There’s a growing trend to say anything about anybody, however nasty it is. While this sort of thing isn’t completely new, it has reached a fever pitch. Social media makes it easier to do. It also makes it worse, because what is sent online travels quickly and widely.
Some hide behind the vast Internet. Some even think they can do it anonymously, but that’s rarely true. Rants are encouraged, even though the ranters have little knowledge of the facts they’re ranting about. They’ve seen something tawdry on the Internet, so it’s repeated. Would we rant viciously to someone else face to face?
There are, of course, times when it’s necessary to clear the air with another person. Little progress will be made, however, if we try to do this in an email exchange. It’s best to look each other in the eye and state a grievance firmly and respectfully. It’s surprising how quickly a dispute can be resolved if we sit across the table from each other. Sometimes, we even make a new friend — or keep the one we already have.

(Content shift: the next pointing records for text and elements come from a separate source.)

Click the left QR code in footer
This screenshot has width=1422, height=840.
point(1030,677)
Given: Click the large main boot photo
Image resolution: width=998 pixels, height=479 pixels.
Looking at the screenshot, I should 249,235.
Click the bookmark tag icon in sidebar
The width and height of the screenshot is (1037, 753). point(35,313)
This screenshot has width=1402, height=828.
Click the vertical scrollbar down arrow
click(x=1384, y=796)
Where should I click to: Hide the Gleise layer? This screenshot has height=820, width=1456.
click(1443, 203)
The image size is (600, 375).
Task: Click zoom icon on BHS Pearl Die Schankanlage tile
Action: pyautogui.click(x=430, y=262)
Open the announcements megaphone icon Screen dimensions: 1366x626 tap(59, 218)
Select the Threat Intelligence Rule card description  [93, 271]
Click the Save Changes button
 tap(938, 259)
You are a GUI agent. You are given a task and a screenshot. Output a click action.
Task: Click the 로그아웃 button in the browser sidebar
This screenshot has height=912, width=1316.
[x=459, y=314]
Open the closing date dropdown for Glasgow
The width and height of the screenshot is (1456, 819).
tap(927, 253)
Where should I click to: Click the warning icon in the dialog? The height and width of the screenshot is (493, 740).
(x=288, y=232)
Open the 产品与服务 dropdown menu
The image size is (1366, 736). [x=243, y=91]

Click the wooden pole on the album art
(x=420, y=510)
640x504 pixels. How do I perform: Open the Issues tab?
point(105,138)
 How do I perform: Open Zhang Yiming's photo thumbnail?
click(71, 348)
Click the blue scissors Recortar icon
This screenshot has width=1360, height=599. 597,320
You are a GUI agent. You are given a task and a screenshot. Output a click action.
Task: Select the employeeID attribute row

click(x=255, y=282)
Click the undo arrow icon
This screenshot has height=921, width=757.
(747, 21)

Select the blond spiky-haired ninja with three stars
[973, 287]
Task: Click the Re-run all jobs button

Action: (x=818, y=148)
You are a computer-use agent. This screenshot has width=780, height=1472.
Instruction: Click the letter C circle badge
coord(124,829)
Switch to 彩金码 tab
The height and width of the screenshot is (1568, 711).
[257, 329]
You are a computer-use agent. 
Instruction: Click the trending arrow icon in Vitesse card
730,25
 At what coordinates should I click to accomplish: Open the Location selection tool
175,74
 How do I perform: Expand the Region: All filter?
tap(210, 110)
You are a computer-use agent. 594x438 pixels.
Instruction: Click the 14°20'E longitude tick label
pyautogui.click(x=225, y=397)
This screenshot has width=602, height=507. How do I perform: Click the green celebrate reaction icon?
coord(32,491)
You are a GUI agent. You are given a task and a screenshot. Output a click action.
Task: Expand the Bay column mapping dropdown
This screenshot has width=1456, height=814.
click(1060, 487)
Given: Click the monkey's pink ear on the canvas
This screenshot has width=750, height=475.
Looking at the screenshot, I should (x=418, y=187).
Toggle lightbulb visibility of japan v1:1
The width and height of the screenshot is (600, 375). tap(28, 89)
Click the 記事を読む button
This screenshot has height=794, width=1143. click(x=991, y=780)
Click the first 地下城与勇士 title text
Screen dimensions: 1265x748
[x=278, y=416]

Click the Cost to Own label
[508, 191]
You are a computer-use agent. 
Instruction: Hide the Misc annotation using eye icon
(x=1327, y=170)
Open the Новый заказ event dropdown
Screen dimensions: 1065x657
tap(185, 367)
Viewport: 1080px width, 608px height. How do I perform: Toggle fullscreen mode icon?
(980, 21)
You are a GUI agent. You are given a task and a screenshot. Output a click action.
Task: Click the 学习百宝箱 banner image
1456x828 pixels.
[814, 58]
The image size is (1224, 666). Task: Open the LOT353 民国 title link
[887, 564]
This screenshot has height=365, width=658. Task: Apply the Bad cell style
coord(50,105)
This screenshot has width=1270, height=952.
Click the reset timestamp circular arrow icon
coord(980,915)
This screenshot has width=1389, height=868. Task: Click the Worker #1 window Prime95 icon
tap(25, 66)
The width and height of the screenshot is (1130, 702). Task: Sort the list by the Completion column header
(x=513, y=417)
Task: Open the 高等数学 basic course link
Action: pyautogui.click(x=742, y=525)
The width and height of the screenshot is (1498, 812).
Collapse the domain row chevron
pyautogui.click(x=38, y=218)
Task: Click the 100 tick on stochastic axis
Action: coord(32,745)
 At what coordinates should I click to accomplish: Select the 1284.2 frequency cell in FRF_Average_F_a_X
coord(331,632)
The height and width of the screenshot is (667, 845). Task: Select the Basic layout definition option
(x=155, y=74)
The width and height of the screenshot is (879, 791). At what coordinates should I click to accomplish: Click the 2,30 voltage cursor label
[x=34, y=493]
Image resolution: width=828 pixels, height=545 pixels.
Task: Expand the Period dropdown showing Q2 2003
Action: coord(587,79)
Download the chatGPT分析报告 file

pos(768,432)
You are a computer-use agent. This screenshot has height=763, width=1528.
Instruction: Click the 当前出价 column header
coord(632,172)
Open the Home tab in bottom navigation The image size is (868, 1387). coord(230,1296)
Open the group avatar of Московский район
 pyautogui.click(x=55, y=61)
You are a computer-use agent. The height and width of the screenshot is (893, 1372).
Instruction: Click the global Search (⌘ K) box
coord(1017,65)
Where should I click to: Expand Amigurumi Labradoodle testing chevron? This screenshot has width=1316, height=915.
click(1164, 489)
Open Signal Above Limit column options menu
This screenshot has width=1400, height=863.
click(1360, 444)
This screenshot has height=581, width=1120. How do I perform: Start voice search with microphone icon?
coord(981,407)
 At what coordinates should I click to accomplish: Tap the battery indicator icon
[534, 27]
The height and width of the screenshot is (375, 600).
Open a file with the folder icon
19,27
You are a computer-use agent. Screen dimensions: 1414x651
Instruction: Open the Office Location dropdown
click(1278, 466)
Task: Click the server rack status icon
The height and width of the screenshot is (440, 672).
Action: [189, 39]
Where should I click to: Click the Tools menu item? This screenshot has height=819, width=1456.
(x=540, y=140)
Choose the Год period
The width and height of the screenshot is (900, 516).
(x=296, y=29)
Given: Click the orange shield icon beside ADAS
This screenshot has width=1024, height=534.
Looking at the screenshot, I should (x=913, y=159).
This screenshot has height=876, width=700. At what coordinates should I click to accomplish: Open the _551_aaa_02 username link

Scripture takes the side of building people up, not tearing them down. The Apostle Paul wrote: “[Encourage] one another and build each other up” (I Thessalonians 5:11, NIV); “Let us therefore make every effort to do what leads to peace and to mutual edification” (Romans 14:19); “Do not let any unwholesome talk come out of your mouths, but only what is helpful for building others up according to their needs, that it may benefit those who listen.” (Ephesians 4:29)
Jesus weighed in, too. “[D]o to others what you would have them do to you.” (Matthew 7:12) Then he explains why this is so vital: “[F]or this sums up the Law and the Prophets.” Using social media to send that message would be perfect.